Entries from a dataset:

-*-

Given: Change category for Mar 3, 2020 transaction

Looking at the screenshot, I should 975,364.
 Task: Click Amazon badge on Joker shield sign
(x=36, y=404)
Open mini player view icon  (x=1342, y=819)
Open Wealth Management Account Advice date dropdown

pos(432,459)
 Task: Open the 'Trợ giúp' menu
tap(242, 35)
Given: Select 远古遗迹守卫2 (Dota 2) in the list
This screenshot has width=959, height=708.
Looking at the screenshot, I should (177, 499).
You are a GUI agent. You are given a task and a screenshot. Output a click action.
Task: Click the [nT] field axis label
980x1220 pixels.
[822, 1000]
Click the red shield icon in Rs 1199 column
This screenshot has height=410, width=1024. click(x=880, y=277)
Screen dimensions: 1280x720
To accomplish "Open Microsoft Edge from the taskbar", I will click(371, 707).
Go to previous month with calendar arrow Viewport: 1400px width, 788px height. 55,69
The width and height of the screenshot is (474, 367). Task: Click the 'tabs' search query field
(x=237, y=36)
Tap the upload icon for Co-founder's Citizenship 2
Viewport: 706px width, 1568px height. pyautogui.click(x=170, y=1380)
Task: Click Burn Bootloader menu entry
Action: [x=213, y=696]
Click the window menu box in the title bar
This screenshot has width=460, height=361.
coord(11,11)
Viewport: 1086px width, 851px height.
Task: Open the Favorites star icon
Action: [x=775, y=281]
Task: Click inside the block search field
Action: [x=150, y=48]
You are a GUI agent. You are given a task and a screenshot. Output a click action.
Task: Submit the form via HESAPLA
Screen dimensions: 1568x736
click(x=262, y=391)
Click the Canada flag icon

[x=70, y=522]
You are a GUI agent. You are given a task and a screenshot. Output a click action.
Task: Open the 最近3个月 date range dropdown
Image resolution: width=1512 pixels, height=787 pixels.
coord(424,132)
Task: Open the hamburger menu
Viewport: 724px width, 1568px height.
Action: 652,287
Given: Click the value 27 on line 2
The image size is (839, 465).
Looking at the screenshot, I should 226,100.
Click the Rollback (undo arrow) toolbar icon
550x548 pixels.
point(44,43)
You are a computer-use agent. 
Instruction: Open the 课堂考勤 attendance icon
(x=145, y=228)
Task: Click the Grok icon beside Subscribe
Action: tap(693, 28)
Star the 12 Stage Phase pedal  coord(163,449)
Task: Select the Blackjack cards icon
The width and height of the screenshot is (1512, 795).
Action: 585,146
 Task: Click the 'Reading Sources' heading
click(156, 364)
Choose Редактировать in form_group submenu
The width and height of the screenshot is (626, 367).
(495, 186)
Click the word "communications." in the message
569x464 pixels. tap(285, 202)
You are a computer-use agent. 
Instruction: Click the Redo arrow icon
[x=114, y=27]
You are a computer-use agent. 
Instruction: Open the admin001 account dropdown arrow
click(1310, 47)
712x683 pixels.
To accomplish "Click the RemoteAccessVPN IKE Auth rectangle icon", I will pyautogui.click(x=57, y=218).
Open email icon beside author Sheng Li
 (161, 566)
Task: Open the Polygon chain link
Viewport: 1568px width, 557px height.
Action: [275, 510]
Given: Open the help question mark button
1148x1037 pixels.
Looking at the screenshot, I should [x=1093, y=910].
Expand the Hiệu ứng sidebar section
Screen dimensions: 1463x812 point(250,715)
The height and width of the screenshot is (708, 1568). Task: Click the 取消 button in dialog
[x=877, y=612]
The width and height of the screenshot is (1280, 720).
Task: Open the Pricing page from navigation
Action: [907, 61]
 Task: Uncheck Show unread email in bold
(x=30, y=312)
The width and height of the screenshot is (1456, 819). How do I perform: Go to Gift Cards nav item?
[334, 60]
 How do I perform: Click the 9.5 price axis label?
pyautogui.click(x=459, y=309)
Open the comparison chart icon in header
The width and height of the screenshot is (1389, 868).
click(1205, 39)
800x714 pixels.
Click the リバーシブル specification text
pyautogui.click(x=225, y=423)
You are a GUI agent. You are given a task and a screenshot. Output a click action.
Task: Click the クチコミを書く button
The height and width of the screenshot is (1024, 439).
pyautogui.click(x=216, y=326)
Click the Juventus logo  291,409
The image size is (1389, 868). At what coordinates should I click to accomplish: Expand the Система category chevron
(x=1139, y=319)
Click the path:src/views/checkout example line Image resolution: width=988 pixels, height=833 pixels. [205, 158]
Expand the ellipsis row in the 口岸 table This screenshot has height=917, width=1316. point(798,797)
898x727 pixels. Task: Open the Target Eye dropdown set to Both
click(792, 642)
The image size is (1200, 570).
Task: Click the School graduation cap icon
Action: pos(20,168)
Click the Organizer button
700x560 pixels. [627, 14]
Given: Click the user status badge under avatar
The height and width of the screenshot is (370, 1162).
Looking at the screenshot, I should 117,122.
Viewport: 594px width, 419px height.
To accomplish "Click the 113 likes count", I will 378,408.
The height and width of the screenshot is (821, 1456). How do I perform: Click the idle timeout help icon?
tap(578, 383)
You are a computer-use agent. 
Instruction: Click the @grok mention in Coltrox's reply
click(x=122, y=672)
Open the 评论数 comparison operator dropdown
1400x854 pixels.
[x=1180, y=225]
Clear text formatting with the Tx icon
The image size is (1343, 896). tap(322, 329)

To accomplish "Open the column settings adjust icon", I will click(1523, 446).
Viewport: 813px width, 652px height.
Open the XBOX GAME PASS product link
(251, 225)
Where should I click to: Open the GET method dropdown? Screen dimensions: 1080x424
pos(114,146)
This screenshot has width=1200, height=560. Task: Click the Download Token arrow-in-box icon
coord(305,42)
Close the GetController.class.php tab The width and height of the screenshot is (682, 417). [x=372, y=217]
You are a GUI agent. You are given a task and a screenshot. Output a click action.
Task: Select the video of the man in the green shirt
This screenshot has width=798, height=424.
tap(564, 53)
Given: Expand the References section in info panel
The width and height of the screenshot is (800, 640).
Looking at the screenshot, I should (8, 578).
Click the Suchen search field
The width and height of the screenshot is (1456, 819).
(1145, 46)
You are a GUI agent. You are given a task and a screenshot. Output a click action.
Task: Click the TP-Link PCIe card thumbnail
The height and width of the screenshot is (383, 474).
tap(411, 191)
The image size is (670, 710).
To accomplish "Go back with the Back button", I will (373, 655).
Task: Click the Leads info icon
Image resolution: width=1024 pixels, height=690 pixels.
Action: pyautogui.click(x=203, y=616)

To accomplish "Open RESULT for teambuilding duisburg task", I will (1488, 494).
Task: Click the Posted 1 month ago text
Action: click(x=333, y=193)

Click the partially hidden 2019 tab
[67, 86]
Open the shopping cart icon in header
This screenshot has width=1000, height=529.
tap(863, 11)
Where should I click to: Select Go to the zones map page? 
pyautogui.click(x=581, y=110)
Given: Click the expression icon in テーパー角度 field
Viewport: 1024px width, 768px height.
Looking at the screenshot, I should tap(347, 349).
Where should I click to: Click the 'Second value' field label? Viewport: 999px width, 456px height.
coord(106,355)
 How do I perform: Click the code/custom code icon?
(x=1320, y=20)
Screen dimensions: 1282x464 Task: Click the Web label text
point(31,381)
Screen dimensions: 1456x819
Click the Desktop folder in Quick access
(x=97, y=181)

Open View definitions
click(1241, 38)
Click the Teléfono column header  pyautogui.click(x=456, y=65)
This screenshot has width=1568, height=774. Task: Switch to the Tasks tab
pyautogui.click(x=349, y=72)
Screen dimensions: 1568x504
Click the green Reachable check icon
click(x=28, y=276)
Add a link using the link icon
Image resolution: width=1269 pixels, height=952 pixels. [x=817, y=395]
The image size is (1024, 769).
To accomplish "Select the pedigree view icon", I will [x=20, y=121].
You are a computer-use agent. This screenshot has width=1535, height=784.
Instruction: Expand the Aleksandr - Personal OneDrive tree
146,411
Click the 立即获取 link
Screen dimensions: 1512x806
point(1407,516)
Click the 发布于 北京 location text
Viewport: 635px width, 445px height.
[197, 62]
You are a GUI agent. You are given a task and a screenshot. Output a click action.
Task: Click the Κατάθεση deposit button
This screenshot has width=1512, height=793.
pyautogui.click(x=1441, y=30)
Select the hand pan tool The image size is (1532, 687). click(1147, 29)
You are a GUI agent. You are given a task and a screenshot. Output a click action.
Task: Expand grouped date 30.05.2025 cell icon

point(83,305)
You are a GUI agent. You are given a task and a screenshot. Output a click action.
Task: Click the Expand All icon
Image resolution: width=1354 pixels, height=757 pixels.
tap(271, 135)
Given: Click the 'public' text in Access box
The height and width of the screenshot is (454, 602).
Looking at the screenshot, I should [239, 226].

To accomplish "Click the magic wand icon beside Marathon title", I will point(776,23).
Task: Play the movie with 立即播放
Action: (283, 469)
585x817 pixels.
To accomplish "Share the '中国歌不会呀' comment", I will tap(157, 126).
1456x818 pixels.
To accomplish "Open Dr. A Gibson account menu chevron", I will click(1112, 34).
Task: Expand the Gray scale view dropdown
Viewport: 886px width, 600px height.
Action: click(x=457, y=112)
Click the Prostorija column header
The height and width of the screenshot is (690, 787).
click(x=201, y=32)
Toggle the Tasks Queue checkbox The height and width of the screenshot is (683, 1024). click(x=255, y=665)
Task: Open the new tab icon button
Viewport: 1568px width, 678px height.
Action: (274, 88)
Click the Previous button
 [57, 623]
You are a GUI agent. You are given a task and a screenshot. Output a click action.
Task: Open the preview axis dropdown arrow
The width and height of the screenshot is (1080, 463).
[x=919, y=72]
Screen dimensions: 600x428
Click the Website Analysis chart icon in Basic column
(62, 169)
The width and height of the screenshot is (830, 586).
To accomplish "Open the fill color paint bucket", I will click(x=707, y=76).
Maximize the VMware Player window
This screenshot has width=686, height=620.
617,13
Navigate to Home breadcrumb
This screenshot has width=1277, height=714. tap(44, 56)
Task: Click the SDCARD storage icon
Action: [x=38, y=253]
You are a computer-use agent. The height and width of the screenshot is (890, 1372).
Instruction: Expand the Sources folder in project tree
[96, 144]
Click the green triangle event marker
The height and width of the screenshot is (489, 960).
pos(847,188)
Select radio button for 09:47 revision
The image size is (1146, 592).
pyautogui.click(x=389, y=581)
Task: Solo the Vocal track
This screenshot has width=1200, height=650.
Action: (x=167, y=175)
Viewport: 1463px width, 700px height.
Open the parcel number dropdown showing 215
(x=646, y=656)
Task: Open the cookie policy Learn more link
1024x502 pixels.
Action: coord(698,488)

-*-

▶ **EXERCISE**: Copy out the lines of data above without any changes, from the line containing "Click the Organizer button" to the line containing "Close the GetController.class.php", including both of those lines.

▶ **RESULT OF THIS TASK**:
Click the Organizer button
700x560 pixels. [627, 14]
Given: Click the user status badge under avatar
The height and width of the screenshot is (370, 1162).
Looking at the screenshot, I should 117,122.
Viewport: 594px width, 419px height.
To accomplish "Click the 113 likes count", I will 378,408.
The height and width of the screenshot is (821, 1456). How do I perform: Click the idle timeout help icon?
tap(578, 383)
You are a computer-use agent. 
Instruction: Click the @grok mention in Coltrox's reply
click(x=122, y=672)
Open the 评论数 comparison operator dropdown
1400x854 pixels.
[x=1180, y=225]
Clear text formatting with the Tx icon
The image size is (1343, 896). tap(322, 329)

To accomplish "Open the column settings adjust icon", I will click(1523, 446).
Viewport: 813px width, 652px height.
Open the XBOX GAME PASS product link
(251, 225)
Where should I click to: Open the GET method dropdown? Screen dimensions: 1080x424
pos(114,146)
This screenshot has width=1200, height=560. Task: Click the Download Token arrow-in-box icon
coord(305,42)
Close the GetController.class.php tab The width and height of the screenshot is (682, 417). [x=372, y=217]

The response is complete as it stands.